01 September 2002

Austria/France 2002 - Sunday

We had designated Sunday as our day to tour the Wachau valley (a scenic valley through which the Danube River runs...there are a number of castle ruins and medieval villages sprinkled in among a LOT of vinyards). We headed north figuring we'd hit the river sooner or later and could just follow it upstream. We drove along the south bank and eventually to a small town where we found an ATM. We struck up a conversation with a woman from Vienna who suggested where we should cross (Krems) to the north bank of the river and tour castle ruins at Dernstein then go to some other little town (I've forgotten the name) where we could take a ferry back to the south bank. From there we could tour Aggstein (another medieval city with castle ruins) and then on to Melk (a monastery with impressive gardens and a Barroque cathedral). She thought our schedule was way too agressive but did her best with her suggestions to accomodate us. And without her help, we'd have never gotten as much done as we did.
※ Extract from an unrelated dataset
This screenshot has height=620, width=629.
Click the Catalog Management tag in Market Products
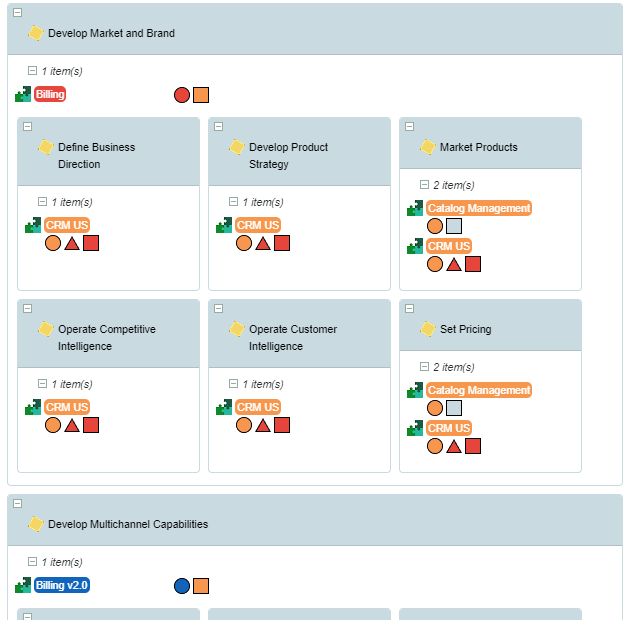478,208
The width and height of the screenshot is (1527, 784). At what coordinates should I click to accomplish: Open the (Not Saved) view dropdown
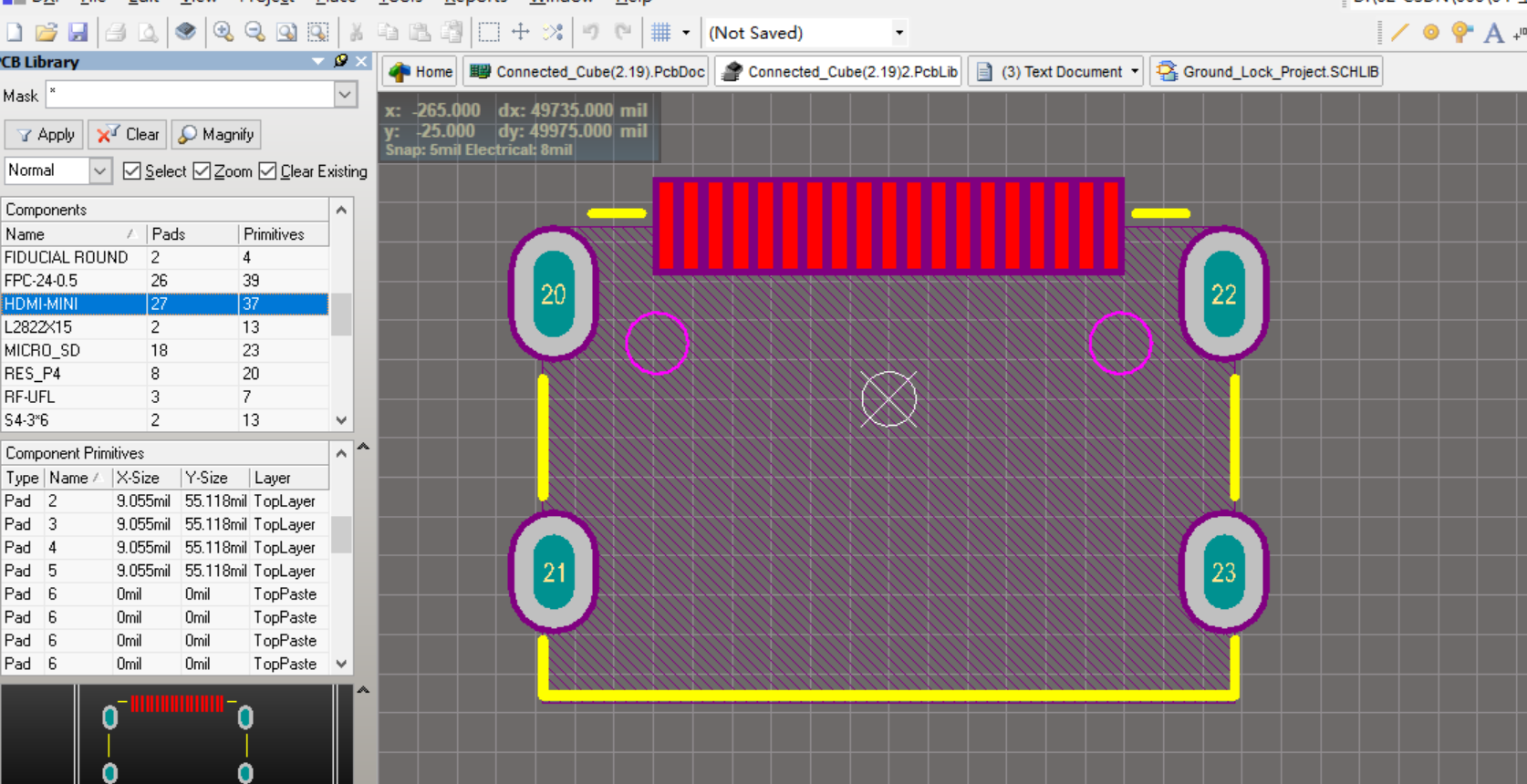[x=899, y=33]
We found Dernstein and hiked up to the ruins.The castle had originally been perched at the top of a steep drop atop the valley rim. It was a pretty rigorous hike but the view from the top was worth it! You could see far up and down the river (the main reason it was originally located there...) as well as all the valley on the other side of the river. From a defense and fortification standpoint, it was the perfect spot.
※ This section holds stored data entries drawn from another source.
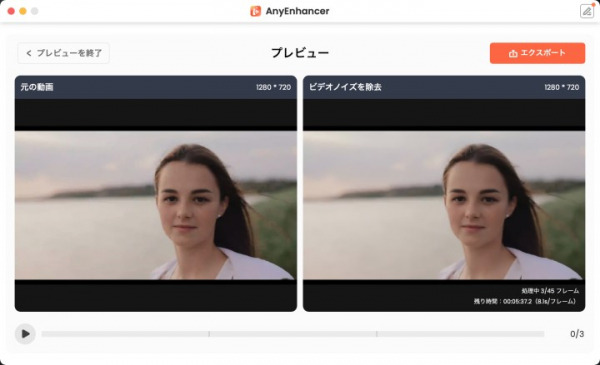Click the original video preview frame
This screenshot has height=365, width=600.
coord(156,205)
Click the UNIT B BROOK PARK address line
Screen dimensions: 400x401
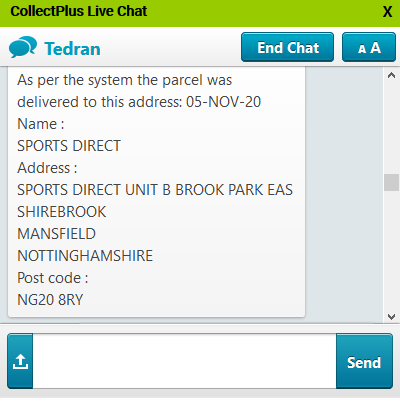point(155,190)
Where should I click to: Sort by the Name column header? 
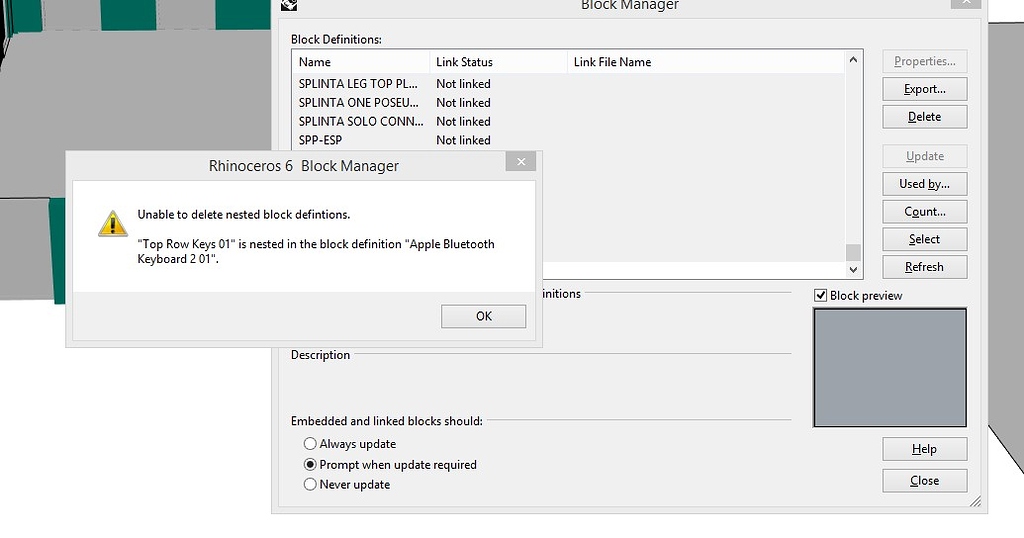(360, 62)
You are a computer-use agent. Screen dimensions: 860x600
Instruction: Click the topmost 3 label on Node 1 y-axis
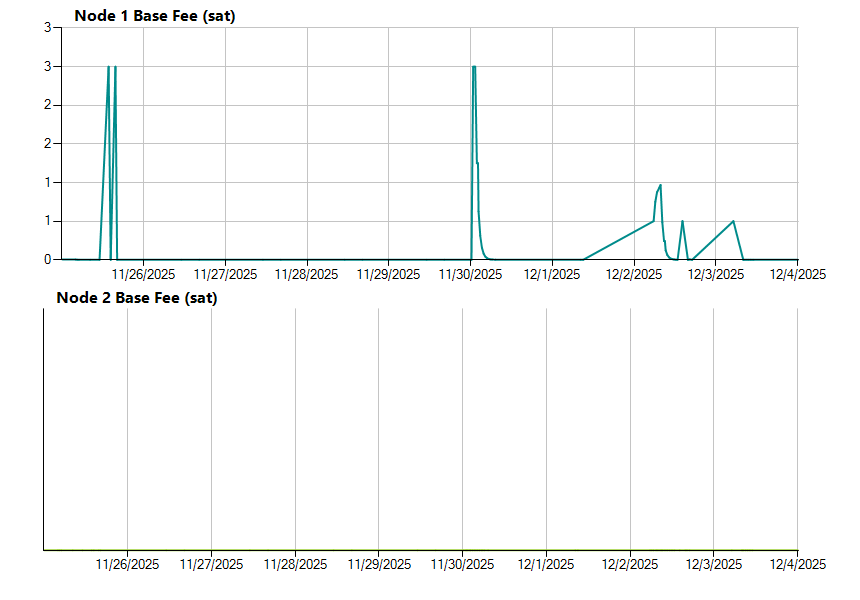47,28
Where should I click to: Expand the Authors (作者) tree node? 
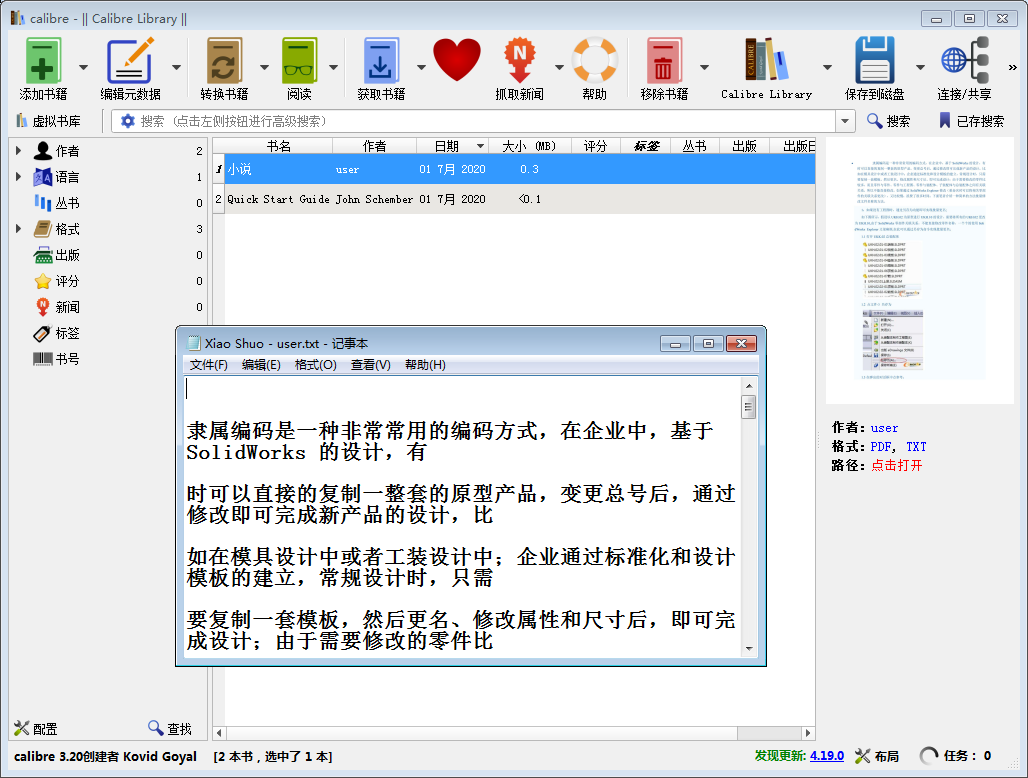[18, 151]
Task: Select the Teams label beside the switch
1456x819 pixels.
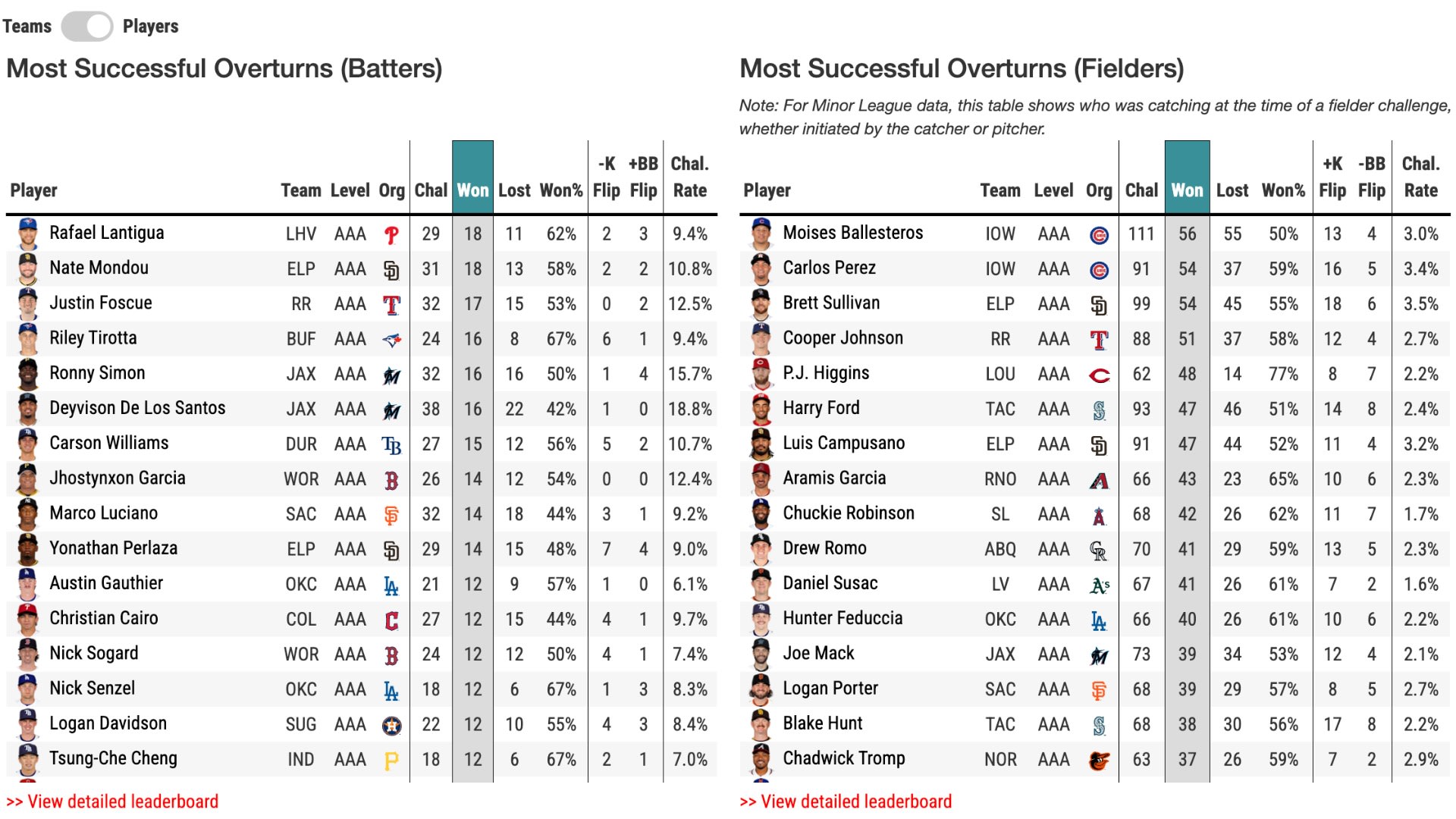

We found the little town with the ferry. For about 4.20 Euros, we crossed the river on a little ferry that could hold maybe 4 cars and a double-handful of people.

A word or three about the Wachau valley...about 3 weeks prior to our visit there had been a really bad flood in this valley. The river fairly regularly foods to some degree but they described this as a 100-year flood. We could easily see high-water marks on buildings and a lot of vinyards were buried under sand and/or silty mud. Bad as it was here, it was much worse upstream in Germany.
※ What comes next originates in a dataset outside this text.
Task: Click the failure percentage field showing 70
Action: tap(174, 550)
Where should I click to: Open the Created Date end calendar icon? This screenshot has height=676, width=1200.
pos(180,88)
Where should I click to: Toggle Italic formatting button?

At Aggstein, the castle had likewise been perched high over the river. It would have been a much longer hike than Dernstein but we could drive right up to the castle. There was much more of the original castle left here...you could actually go into rooms and lookouts and the like. In most places all the floors were gone...the rooms you could go into used to have several floors above them (you could see marks on the walls where the floors/stairs/fireplaces used to be) but are now open. Like Dernstein, the valley view was incredible.

We drove on to the monastery at Melk but arrived just after closing time. It has a very impressive gate.

Have I mentioned anything about European public toilets yet? They are...an experience. While we were at Melk, one of us (who shall remain nameless) was in dire need of facilities. There was a set of public restrooms right there outside the gate. Problem 1: Most public restrooms are not free. In cities or "attraction" areas, there is usually an attendant with a basket and you are expected, nay, commanded to deposit your 30 cents and she will make change for you if necessary. In other places, it's usually the 'pay toilet' deal where you put some coins in the door before it will open and let you in. Problem 2: The restoom here at Melk was of the latter type and the door required 20 cents in the form of 2 10-cent pieces. Problem 3: Between the 3 of us, we didn't have 2 10-cent pieces. Problem 4: Everything was closed, so there was no place to get change. Problem 5: The only other people on the premises did not have a 10-cent coin either.

You begin to understand why most out-of-the-way corners and bushes in Europe smell like urine...

The resolution to this ticklish situation? When in Rome... There were 2 women headed toward the restroom (2 from the group that we had hit up for 10-cent coins earlier...which they didn't have) so Delinda tagged after them thinking if they got a stall to open, she'd see if she could sneak in after them. Turns out they've played this game before. They bypassed the women's bathroom altogether and used the urinals in the men's room. The exact logistics of which I'll leave to the imagination...

We got back in the car and headed back to Vienna. It took a lot longer than we expected. Traffic was backed up a loooooong way out of Vienna for some reason...either road construction or people headed back to town after the weekend or something. We finally made it to Vienna and found this underground parking garage on Stephansplatz. It looked like a normal garage when we pulled into it. However, when we pulled into a bay that looked like an entrance, a gate closed behind the car and we were instructed (in stern German, which we didn't understand) to get out of the car. By then, there was no turning back and we had NO idea what we'd gotten ourselves into. We were further instructed to enter a smallish cage beside the car bay where another door shut and barred the way back toward the car. When we took the ticket, a door opened on the other side of the cage and we stepped out just in time to see the bay door in front of the car open and the car disappear into a black void. On a TV monitor beside the cage, we could see our car being tucked into a spot in what looked like a big warehouse with cars and vans all stacked up and tucked into their little pigeonholes. We just hoped and prayed we could get the car back again.

We had supper at the Augustinerkeller and then went back to collect the car. It was actually pretty cool. We stuck our ticket into a machine that billed us about 7 Euros for parking there about 3 hours and then in another machine that signalled the equipment to fetch the car from its pigeonhole. We watched on the monitor as a device located the car, pulled it out of its storage place and then it appeared bakc in they bay where we originally deposited it. It rotated the car around so it wa pointing the otehr direction then the big bay gate opened and we got in and drove back out the way we came in.